Lo primero es identificar el objetivo, que no debe ser otro que abrir a nuestra sociedad la ruta desde la desmesura a la normalidad. Y la normalidad política significa que ya no existan enemigos sino meros adversarios políticos, con los que se dialoga y llega a acuerdos; consiste también en la transición del personalismo a la institucionalidad, de la revolución permanente a las reglas estables, de la utopía a la sobria realidad, de la exaltación retórica a la argumentación civilizada y del insulto al debate racional. Estos son principios que debemos asumir y asimilar todos, sin distinción de bandos o grupos. En ello consiste el desafío de un aprendizaje colectivo capaz de desvelar otro horizonte para Venezuela.
Lo anterior exige, en segundo lugar, rescatar la dignidad de la política. Esta es la misión primordial de los Politólogos en esta etapa de la vida nacional. No sólo nos toca tratar de conocer la realidad sino que debemos dar sentido a la misma, restaurando el vínculo entre ética y política. En el plano que he procurado delinear, la moral ciudadana representa las opiniones que la sociedad sostiene como legítimas y que son reverenciadas por la mayoría. No abrigo duda alguna de que esas opiniones dan forma al modo de vida descrito: pluralista, de preceptos constitucionales ante el arbitrio caprichoso del poder, y de respeto mutuo.

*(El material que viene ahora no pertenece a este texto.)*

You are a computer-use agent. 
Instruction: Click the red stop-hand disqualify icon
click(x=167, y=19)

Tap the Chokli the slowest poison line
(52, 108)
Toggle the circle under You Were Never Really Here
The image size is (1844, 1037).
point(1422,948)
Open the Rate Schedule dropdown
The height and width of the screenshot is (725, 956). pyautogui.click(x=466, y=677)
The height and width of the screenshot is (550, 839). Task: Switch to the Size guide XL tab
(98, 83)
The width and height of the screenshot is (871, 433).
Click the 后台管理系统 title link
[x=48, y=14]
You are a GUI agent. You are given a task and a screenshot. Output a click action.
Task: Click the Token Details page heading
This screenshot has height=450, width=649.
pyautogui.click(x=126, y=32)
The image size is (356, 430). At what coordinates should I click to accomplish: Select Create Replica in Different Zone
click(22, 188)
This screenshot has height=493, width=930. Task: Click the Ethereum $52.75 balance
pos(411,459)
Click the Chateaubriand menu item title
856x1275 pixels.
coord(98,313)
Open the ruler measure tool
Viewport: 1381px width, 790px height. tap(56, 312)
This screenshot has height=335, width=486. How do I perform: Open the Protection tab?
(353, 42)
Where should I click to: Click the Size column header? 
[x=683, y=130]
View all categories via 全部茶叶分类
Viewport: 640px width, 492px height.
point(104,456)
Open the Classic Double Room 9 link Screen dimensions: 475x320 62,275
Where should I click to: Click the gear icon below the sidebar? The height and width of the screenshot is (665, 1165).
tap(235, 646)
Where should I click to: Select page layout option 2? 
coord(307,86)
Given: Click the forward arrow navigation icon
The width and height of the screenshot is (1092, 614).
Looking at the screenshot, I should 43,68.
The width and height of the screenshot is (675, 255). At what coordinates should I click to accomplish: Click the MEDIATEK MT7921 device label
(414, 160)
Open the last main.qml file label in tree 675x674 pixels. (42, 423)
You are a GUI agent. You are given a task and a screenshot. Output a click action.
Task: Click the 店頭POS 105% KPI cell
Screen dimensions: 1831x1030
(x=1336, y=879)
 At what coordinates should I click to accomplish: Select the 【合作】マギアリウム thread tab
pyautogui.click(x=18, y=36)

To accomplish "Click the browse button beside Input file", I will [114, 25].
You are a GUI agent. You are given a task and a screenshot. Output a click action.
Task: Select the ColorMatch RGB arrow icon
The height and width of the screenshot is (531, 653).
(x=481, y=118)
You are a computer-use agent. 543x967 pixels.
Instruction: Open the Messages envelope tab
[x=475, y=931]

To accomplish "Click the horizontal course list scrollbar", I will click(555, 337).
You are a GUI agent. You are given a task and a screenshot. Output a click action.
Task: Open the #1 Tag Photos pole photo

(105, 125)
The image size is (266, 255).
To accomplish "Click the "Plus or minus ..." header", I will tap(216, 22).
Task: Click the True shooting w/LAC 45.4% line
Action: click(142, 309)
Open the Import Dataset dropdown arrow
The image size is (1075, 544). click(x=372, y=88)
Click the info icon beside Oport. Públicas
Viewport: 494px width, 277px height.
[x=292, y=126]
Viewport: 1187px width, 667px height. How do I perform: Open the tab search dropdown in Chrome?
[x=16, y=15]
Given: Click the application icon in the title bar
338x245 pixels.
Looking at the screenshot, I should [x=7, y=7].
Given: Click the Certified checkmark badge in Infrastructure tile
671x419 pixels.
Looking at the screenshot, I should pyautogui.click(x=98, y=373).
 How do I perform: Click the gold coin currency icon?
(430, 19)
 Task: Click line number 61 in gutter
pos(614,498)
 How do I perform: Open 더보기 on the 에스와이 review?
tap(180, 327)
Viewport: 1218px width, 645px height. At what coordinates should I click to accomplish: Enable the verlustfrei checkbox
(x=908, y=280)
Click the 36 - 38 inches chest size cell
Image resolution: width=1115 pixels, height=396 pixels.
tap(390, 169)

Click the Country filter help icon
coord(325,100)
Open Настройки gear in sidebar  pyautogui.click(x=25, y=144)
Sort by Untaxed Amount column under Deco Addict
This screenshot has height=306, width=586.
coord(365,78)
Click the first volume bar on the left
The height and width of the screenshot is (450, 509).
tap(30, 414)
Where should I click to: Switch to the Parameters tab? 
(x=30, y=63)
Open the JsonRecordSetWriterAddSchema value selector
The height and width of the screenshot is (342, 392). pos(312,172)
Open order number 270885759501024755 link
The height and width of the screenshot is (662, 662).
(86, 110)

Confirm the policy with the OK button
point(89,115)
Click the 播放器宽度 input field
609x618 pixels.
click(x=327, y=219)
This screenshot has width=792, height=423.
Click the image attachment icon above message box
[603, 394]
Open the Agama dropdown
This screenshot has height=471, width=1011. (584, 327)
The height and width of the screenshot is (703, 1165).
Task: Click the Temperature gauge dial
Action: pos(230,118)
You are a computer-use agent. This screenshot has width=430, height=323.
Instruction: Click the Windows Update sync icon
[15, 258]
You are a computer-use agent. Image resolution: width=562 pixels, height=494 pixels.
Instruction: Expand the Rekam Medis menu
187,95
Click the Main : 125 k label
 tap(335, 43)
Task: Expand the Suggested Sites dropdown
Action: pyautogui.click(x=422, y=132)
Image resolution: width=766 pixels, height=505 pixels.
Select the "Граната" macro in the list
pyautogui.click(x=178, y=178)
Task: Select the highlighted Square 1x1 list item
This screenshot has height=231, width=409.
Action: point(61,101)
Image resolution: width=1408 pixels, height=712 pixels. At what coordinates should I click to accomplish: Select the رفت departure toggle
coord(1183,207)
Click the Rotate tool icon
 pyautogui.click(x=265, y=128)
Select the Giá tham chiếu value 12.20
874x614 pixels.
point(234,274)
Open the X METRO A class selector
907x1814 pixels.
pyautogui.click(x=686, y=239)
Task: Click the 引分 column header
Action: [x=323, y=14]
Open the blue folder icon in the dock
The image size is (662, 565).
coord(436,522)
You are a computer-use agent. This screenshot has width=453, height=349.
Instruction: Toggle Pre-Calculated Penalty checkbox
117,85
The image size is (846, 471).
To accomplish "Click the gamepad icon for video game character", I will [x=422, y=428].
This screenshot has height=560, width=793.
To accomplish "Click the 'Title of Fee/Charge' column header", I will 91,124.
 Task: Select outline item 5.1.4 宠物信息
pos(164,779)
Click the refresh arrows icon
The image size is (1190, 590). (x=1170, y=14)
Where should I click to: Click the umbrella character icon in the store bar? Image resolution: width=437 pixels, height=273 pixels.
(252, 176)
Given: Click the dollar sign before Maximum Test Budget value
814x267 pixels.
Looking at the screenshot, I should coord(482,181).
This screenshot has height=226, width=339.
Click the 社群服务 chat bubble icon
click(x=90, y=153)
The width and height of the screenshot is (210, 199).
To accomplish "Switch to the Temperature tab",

Cuando Venezuela inicie el tránsito hacia un cambio político, un debate democrático tendrá que asegurar el ejercicio de la justicia sin retaliaciones. Las ofensas deberán ser retribuidas en todo lo posible con la magnanimidad. Así lo creo y por ello lucharé. Considero que la transgresión actual no debe ser respondida con una de otro signo. Si bien lamento que la desmesura que experimentamos pareciera no querer redimirse, las enseñanzas de la sabiduría clásica nos dicen que el escenario de la historia es variable. No conocemos el futuro pero sí somos capaces, dentro de los límites de nuestra condición, de construir el presente.
De allí que la postura recta y solidaria asumida por nuestras Universidades durante estos años debe llenarnos de orgullo. En ocasiones nos invade un cierto desaliento con relación a nuestra querida Patria. Sin embargo, no perdamos de vista que aquí, en nuestra Venezuela, se ha librado y sigue librando un hermoso combate por la libertad, por un modo de vida que nos convoca a restaurar el respeto entre todos y a edificar un país de todos y para todos. En esa lucha cívica, las instituciones universitarias venezolanas han enarbolado con encomiable valentía los estandartes de la dignidad.
Tenemos que perseverar en este camino de dignidad y rectitud. Y debemos afirmar la esperanza. Un Simposio como el que hoy comenzamos, en el ámbito de una Universidad libre y democrática, es semilla de esperanza.
El mensaje de quienes creemos en la libertad del ser humano debe ser de convivencia pacífica sin retaliaciones. ¿Qué pasará en los tiempos por venir? No lo sabemos pues somos humanos y no dioses. Lo que sí sabemos es: qué debemos hacer, cómo debemos actuar.
Y la respuesta es sencilla y sublime a la vez: debemos actuar como lo indica una sabiduría profundamente humana: con ponderación, con sentido de las proporciones, con un equilibrio sustentado en valores  humanistas, reconociendo la continuidad de la existencia histórica de nuestra sociedad y el imperativo de ser libres y dignos como personas y ciudadanos.